Required work: Rename "font name" to "typeface" in the lines from the one with "Open the font name dropdown" up to and including the one with "pyautogui.click(x=48, y=114)". Give only those lines, with nothing else changed.
** Start Source material **
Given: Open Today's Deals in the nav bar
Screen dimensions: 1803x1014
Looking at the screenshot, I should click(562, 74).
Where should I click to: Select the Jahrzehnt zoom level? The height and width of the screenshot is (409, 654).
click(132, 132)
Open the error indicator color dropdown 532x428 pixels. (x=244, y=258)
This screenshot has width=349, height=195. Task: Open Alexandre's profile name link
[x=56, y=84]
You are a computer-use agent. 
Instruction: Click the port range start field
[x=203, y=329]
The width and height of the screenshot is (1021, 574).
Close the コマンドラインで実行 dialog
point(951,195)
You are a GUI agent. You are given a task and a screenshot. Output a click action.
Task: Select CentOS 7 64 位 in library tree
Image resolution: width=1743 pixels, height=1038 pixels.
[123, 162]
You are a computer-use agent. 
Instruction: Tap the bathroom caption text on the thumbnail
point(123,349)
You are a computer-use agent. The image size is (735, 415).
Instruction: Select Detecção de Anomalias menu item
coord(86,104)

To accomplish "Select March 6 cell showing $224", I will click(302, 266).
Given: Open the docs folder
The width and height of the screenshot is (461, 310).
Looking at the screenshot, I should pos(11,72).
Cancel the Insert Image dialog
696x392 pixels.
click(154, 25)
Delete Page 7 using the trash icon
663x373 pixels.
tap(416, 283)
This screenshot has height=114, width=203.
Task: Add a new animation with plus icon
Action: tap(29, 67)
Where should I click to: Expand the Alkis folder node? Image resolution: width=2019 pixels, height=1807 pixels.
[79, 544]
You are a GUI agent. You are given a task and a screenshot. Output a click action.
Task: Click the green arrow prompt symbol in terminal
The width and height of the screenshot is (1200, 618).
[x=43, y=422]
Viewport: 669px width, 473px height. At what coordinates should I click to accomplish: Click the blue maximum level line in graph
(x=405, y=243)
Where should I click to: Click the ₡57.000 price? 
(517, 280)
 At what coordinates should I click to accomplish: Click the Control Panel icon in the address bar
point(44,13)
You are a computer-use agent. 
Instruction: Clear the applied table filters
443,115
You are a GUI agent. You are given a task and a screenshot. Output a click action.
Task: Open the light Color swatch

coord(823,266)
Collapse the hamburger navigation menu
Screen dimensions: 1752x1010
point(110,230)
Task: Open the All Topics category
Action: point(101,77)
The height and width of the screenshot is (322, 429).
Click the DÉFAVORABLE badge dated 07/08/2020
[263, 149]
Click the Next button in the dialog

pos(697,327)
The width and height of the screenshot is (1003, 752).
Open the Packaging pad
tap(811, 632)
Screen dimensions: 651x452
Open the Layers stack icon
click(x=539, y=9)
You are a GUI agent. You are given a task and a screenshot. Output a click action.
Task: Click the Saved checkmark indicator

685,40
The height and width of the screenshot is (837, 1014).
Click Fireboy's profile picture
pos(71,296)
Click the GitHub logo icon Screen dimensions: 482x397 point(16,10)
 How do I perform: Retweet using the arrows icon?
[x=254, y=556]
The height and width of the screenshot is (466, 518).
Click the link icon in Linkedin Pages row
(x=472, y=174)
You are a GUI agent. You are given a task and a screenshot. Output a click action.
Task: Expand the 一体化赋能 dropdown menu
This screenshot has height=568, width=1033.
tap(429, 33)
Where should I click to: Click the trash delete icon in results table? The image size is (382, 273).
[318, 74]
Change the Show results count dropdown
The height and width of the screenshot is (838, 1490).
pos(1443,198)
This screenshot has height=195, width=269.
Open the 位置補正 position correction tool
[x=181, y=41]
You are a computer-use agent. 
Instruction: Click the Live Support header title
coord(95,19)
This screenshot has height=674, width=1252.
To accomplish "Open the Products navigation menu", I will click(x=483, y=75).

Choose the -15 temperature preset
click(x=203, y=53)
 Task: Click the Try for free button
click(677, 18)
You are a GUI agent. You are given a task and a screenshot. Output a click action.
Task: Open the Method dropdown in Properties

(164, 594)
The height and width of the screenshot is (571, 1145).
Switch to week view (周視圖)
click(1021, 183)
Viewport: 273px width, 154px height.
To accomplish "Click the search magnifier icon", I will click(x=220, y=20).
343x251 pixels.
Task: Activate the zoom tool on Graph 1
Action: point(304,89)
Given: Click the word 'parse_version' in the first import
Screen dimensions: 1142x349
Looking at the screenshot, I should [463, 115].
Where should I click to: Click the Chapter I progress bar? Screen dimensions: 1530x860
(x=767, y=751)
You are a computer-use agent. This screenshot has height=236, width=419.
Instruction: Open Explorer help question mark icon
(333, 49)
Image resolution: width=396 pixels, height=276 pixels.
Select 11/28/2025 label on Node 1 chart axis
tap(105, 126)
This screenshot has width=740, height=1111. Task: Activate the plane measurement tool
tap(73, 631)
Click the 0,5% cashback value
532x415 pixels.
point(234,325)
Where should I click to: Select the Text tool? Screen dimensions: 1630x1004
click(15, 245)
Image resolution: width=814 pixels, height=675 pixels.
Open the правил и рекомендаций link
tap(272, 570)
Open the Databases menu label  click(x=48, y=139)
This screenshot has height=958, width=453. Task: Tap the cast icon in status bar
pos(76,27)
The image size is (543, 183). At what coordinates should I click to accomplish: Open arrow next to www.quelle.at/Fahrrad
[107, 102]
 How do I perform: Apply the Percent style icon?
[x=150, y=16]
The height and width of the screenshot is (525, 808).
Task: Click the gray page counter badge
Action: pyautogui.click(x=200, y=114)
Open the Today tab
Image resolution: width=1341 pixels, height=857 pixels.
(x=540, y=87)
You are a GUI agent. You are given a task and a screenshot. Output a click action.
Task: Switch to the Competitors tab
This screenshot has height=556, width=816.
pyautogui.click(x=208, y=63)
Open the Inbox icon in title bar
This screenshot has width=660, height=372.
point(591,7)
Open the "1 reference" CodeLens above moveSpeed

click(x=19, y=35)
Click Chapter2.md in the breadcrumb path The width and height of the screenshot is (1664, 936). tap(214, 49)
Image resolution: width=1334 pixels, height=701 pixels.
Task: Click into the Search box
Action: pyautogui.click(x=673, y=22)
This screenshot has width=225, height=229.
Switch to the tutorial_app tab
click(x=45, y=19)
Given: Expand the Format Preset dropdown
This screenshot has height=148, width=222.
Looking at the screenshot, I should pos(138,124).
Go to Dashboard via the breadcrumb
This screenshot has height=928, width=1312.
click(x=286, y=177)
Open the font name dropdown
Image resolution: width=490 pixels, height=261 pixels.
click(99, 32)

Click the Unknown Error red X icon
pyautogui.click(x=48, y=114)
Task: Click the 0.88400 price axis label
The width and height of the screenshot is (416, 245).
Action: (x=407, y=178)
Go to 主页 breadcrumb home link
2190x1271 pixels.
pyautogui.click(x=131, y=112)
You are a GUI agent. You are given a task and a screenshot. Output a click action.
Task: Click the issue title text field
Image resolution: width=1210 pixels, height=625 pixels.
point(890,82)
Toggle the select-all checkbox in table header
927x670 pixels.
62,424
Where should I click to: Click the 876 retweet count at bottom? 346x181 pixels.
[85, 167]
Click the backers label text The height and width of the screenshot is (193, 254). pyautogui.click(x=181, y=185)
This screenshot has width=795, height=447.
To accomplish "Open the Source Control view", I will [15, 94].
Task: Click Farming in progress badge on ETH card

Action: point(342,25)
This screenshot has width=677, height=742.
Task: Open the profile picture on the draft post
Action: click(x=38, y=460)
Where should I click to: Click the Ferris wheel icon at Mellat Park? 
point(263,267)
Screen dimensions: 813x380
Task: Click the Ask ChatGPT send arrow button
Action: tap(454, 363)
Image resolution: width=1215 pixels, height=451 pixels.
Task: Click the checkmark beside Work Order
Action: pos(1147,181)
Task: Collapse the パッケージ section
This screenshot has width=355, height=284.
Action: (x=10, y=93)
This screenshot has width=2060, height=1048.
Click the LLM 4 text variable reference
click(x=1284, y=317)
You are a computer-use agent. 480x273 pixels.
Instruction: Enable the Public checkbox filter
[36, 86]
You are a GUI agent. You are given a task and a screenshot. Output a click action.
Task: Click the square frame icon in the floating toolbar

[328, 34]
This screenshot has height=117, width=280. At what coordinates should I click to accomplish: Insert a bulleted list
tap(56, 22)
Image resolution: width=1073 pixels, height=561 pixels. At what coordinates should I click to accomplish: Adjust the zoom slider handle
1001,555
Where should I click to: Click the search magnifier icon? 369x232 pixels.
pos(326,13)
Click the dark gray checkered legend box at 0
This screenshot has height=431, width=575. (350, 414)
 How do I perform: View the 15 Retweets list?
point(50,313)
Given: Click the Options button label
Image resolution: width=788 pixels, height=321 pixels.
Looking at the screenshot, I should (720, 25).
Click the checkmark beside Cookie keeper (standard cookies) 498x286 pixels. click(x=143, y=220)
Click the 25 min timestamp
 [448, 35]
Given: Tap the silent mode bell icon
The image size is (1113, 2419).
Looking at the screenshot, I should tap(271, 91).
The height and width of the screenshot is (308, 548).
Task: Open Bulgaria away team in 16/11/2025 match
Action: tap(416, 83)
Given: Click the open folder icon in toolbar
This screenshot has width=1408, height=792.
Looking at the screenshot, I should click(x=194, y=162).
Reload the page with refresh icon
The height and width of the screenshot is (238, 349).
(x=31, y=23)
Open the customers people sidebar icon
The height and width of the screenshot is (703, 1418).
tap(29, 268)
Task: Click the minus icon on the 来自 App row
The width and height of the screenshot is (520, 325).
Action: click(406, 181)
** End Source material **
Correct response:
Open the typeface dropdown
Image resolution: width=490 pixels, height=261 pixels.
click(99, 32)

Click the Unknown Error red X icon
pyautogui.click(x=48, y=114)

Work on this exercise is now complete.